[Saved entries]
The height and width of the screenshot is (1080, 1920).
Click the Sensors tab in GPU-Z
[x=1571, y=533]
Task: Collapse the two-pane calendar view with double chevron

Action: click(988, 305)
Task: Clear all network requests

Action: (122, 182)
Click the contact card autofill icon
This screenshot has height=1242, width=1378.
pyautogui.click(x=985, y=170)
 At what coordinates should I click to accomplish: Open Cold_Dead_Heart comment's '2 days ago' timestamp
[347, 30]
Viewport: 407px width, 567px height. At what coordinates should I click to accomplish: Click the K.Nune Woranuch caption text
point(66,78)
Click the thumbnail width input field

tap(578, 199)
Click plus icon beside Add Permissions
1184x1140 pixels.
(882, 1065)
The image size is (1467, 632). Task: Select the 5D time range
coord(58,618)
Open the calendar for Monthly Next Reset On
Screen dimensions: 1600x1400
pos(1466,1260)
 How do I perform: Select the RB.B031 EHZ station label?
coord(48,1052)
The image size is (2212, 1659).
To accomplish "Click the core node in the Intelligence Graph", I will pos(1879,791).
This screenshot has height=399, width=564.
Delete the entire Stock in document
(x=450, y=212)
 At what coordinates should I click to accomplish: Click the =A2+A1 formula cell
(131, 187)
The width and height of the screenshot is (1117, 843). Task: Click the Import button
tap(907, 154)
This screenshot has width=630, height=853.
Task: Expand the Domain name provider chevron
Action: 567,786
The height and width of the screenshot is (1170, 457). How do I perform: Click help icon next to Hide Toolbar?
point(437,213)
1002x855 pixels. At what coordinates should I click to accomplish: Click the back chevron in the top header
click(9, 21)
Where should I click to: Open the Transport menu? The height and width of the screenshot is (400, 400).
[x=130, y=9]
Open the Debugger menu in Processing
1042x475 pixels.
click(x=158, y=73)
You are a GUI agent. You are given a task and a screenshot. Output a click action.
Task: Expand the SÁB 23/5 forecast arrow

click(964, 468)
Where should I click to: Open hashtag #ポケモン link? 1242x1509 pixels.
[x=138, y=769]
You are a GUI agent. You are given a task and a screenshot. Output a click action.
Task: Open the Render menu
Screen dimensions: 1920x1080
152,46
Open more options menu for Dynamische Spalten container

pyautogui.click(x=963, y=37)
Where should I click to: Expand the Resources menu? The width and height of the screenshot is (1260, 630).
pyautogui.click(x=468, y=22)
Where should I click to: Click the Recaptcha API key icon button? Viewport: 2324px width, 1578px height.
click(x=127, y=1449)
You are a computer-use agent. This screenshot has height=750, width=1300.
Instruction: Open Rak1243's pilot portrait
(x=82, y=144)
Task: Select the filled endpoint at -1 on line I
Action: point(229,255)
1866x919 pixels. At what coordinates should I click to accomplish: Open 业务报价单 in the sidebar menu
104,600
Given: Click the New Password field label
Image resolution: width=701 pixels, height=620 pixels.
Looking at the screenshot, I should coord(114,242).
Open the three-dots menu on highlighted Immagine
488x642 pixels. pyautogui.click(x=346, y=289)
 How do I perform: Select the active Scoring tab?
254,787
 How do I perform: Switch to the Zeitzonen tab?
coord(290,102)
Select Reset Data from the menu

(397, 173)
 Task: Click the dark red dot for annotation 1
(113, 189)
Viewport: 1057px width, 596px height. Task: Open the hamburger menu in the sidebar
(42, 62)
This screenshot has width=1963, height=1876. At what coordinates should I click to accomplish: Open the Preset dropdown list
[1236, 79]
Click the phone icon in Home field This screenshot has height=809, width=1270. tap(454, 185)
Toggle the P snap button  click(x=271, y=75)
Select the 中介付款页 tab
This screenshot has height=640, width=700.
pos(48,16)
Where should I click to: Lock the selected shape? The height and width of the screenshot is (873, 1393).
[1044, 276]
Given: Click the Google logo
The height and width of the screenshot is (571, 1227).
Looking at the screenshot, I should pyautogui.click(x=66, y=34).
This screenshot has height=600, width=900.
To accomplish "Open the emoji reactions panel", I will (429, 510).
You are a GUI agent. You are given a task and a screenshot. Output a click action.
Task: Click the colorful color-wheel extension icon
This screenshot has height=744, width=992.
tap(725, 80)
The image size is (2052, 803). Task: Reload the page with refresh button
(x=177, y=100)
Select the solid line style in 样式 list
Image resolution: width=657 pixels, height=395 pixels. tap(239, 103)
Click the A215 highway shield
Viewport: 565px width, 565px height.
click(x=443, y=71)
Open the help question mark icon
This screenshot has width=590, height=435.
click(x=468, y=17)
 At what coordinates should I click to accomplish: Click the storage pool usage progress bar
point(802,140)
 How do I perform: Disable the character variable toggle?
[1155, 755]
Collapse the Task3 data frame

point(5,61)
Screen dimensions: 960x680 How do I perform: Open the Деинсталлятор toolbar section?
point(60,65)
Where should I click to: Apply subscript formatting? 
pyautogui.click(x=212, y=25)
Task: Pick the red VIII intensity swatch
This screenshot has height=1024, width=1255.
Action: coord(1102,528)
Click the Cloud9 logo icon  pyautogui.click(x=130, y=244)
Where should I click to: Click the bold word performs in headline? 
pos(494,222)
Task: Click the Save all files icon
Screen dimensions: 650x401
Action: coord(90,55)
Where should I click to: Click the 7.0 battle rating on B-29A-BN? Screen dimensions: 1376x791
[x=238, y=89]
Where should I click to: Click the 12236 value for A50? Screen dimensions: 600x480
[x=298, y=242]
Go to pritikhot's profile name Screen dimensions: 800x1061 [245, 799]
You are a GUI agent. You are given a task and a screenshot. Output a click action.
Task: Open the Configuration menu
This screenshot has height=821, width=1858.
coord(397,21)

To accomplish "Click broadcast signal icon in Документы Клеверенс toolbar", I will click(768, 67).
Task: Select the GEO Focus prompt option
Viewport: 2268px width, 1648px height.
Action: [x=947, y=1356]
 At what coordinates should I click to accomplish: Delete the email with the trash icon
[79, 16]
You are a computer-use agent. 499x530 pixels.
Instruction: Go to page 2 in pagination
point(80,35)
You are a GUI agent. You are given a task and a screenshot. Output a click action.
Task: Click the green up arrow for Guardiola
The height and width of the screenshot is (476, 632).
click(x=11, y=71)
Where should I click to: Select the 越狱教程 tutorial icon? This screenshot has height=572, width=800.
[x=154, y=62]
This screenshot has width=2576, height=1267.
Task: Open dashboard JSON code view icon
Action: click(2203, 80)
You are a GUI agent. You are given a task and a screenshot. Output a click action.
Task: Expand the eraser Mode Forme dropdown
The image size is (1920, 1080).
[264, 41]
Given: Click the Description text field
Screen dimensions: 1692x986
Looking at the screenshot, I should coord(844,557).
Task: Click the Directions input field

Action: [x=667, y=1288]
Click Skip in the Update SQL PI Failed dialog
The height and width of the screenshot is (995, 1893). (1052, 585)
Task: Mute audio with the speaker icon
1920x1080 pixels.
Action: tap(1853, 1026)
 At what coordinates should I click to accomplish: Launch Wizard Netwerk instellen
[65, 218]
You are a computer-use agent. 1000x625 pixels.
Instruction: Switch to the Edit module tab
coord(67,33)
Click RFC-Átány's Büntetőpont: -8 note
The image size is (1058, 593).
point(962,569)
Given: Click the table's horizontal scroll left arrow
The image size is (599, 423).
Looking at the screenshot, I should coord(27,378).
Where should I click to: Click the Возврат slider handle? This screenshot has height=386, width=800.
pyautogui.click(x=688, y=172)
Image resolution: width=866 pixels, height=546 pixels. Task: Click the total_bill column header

§ **Prompt**: Render every line of the data above as a JSON list of strings, one string per line, skipping blank lines.

§ **The response**:
[
  "The height and width of the screenshot is (1080, 1920).",
  "Click the Sensors tab in GPU-Z",
  "[x=1571, y=533]",
  "Task: Collapse the two-pane calendar view with double chevron",
  "Action: click(988, 305)",
  "Task: Clear all network requests",
  "Action: (122, 182)",
  "Click the contact card autofill icon",
  "This screenshot has height=1242, width=1378.",
  "pyautogui.click(x=985, y=170)",
  " At what coordinates should I click to accomplish: Open Cold_Dead_Heart comment's '2 days ago' timestamp",
  "[347, 30]",
  "Viewport: 407px width, 567px height. At what coordinates should I click to accomplish: Click the K.Nune Woranuch caption text",
  "point(66,78)",
  "Click the thumbnail width input field",
  "tap(578, 199)",
  "Click plus icon beside Add Permissions",
  "1184x1140 pixels.",
  "(882, 1065)",
  "The image size is (1467, 632). Task: Select the 5D time range",
  "coord(58,618)",
  "Open the calendar for Monthly Next Reset On",
  "Screen dimensions: 1600x1400",
  "pos(1466,1260)",
  " How do I perform: Select the RB.B031 EHZ station label?",
  "coord(48,1052)",
  "The image size is (2212, 1659).",
  "To accomplish \"Click the core node in the Intelligence Graph\", I will pos(1879,791).",
  "This screenshot has height=399, width=564.",
  "Delete the entire Stock in document",
  "(x=450, y=212)",
  " At what coordinates should I click to accomplish: Click the =A2+A1 formula cell",
  "(131, 187)",
  "The width and height of the screenshot is (1117, 843). Task: Click the Import button",
  "tap(907, 154)",
  "This screenshot has width=630, height=853.",
  "Task: Expand the Domain name provider chevron",
  "Action: 567,786",
  "The height and width of the screenshot is (1170, 457). How do I perform: Click help icon next to Hide Toolbar?",
  "point(437,213)",
  "1002x855 pixels. At what coordinates should I click to accomplish: Click the back chevron in the top header",
  "click(9, 21)",
  "Where should I click to: Open the Transport menu? The height and width of the screenshot is (400, 400).",
  "[x=130, y=9]",
  "Open the Debugger menu in Processing",
  "1042x475 pixels.",
  "click(x=158, y=73)",
  "You are a GUI agent. You are given a task and a screenshot. Output a click action.",
  "Task: Expand the SÁB 23/5 forecast arrow",
  "click(964, 468)",
  "Where should I click to: Open hashtag #ポケモン link? 1242x1509 pixels.",
  "[x=138, y=769]",
  "You are a GUI agent. You are given a task and a screenshot. Output a click action.",
  "Task: Open the Render menu",
  "Screen dimensions: 1920x1080",
  "152,46",
  "Open more options menu for Dynamische Spalten container",
  "pyautogui.click(x=963, y=37)",
  "Where should I click to: Expand the Resources menu? The width and height of the screenshot is (1260, 630).",
  "pyautogui.click(x=468, y=22)",
  "Where should I click to: Click the Recaptcha API key icon button? Viewport: 2324px width, 1578px height.",
  "click(x=127, y=1449)",
  "You are a computer-use agent. This screenshot has height=750, width=1300.",
  "Instruction: Open Rak1243's pilot portrait",
  "(x=82, y=144)",
  "Task: Select the filled endpoint at -1 on line I",
  "Action: point(229,255)",
  "1866x919 pixels. At what coordinates should I click to accomplish: Open 业务报价单 in the sidebar menu",
  "104,600",
  "Given: Click the New Password field label",
  "Image resolution: width=701 pixels, height=620 pixels.",
  "Looking at the screenshot, I should coord(114,242).",
  "Open the three-dots menu on highlighted Immagine",
  "488x642 pixels. pyautogui.click(x=346, y=289)",
  " How do I perform: Select the active Scoring tab?",
  "254,787",
  " How do I perform: Switch to the Zeitzonen tab?",
  "coord(290,102)",
  "Select Reset Data from the menu",
  "(397, 173)",
  " Task: Click the dark red dot for annotation 1",
  "(113, 189)",
  "Viewport: 1057px width, 596px height. Task: Open the hamburger menu in the sidebar",
  "(42, 62)",
  "This screenshot has width=1963, height=1876. At what coordinates should I click to accomplish: Open the Preset dropdown list",
  "[1236, 79]",
  "Click the phone icon in Home field This screenshot has height=809, width=1270. tap(454, 185)",
  "Toggle the P snap button  click(x=271, y=75)",
  "Select the 中介付款页 tab",
  "This screenshot has height=640, width=700.",
  "pos(48,16)",
  "Where should I click to: Lock the selected shape? The height and width of the screenshot is (873, 1393).",
  "[1044, 276]",
  "Given: Click the Google logo",
  "The height and width of the screenshot is (571, 1227).",
  "Looking at the screenshot, I should pyautogui.click(x=66, y=34).",
  "This screenshot has height=600, width=900.",
  "To accomplish \"Open the emoji reactions panel\", I will (429, 510).",
  "You are a GUI agent. You are given a task and a screenshot. Output a click action.",
  "Task: Click the colorful color-wheel extension icon",
  "This screenshot has height=744, width=992.",
  "tap(725, 80)",
  "The image size is (2052, 803). Task: Reload the page with refresh button",
  "(x=177, y=100)",
  "Select the solid line style in 样式 list",
  "Image resolution: width=657 pixels, height=395 pixels. tap(239, 103)",
  "Click the A215 highway shield",
  "Viewport: 565px width, 565px height.",
  "click(x=443, y=71)",
  "Open the help question mark icon",
  "This screenshot has width=590, height=435.",
  "click(x=468, y=17)",
  " At what coordinates should I click to accomplish: Click the storage pool usage progress bar",
  "point(802,140)",
  " How do I perform: Disable the character variable toggle?",
  "[1155, 755]",
  "Collapse the Task3 data frame",
  "point(5,61)",
  "Screen dimensions: 960x680 How do I perform: Open the Деинсталлятор toolbar section?",
  "point(60,65)",
  "Where should I click to: Apply subscript formatting? ",
  "pyautogui.click(x=212, y=25)",
  "Task: Pick the red VIII intensity swatch",
  "This screenshot has height=1024, width=1255.",
  "Action: coord(1102,528)",
  "Click the Cloud9 logo icon  pyautogui.click(x=130, y=244)",
  "Where should I click to: Click the bold word performs in headline? ",
  "pos(494,222)",
  "Task: Click the Save all files icon",
  "Screen dimensions: 650x401",
  "Action: coord(90,55)",
  "Where should I click to: Click the 7.0 battle rating on B-29A-BN? Screen dimensions: 1376x791",
  "[x=238, y=89]",
  "Where should I click to: Click the 12236 value for A50? Screen dimensions: 600x480",
  "[x=298, y=242]",
  "Go to pritikhot's profile name Screen dimensions: 800x1061 [245, 799]",
  "You are a GUI agent. You are given a task and a screenshot. Output a click action.",
  "Task: Open the Configuration menu",
  "This screenshot has height=821, width=1858.",
  "coord(397,21)",
  "To accomplish \"Click broadcast signal icon in Документы Клеверенс toolbar\", I will click(768, 67).",
  "Task: Select the GEO Focus prompt option",
  "Viewport: 2268px width, 1648px height.",
  "Action: [x=947, y=1356]",
  " At what coordinates should I click to accomplish: Delete the email with the trash icon",
  "[79, 16]",
  "You are a computer-use agent. 499x530 pixels.",
  "Instruction: Go to page 2 in pagination",
  "point(80,35)",
  "You are a GUI agent. You are given a task and a screenshot. Output a click action.",
  "Task: Click the green up arrow for Guardiola",
  "The height and width of the screenshot is (476, 632).",
  "click(x=11, y=71)",
  "Where should I click to: Select the 越狱教程 tutorial icon? This screenshot has height=572, width=800.",
  "[x=154, y=62]",
  "This screenshot has width=2576, height=1267.",
  "Task: Open dashboard JSON code view icon",
  "Action: click(2203, 80)",
  "You are a GUI agent. You are given a task and a screenshot. Output a click action.",
  "Task: Expand the eraser Mode Forme dropdown",
  "The image size is (1920, 1080).",
  "[264, 41]",
  "Given: Click the Description text field",
  "Screen dimensions: 1692x986",
  "Looking at the screenshot, I should coord(844,557).",
  "Task: Click the Directions input field",
  "Action: [x=667, y=1288]",
  "Click Skip in the Update SQL PI Failed dialog",
  "The height and width of the screenshot is (995, 1893). (1052, 585)",
  "Task: Mute audio with the speaker icon",
  "1920x1080 pixels.",
  "Action: tap(1853, 1026)",
  " At what coordinates should I click to accomplish: Launch Wizard Netwerk instellen",
  "[65, 218]",
  "You are a computer-use agent. 1000x625 pixels.",
  "Instruction: Switch to the Edit module tab",
  "coord(67,33)",
  "Click RFC-Átány's Büntetőpont: -8 note",
  "The image size is (1058, 593).",
  "point(962,569)",
  "Given: Click the table's horizontal scroll left arrow",
  "The image size is (599, 423).",
  "Looking at the screenshot, I should coord(27,378).",
  "Where should I click to: Click the Возврат slider handle? This screenshot has height=386, width=800.",
  "pyautogui.click(x=688, y=172)",
  "Image resolution: width=866 pixels, height=546 pixels. Task: Click the total_bill column header"
]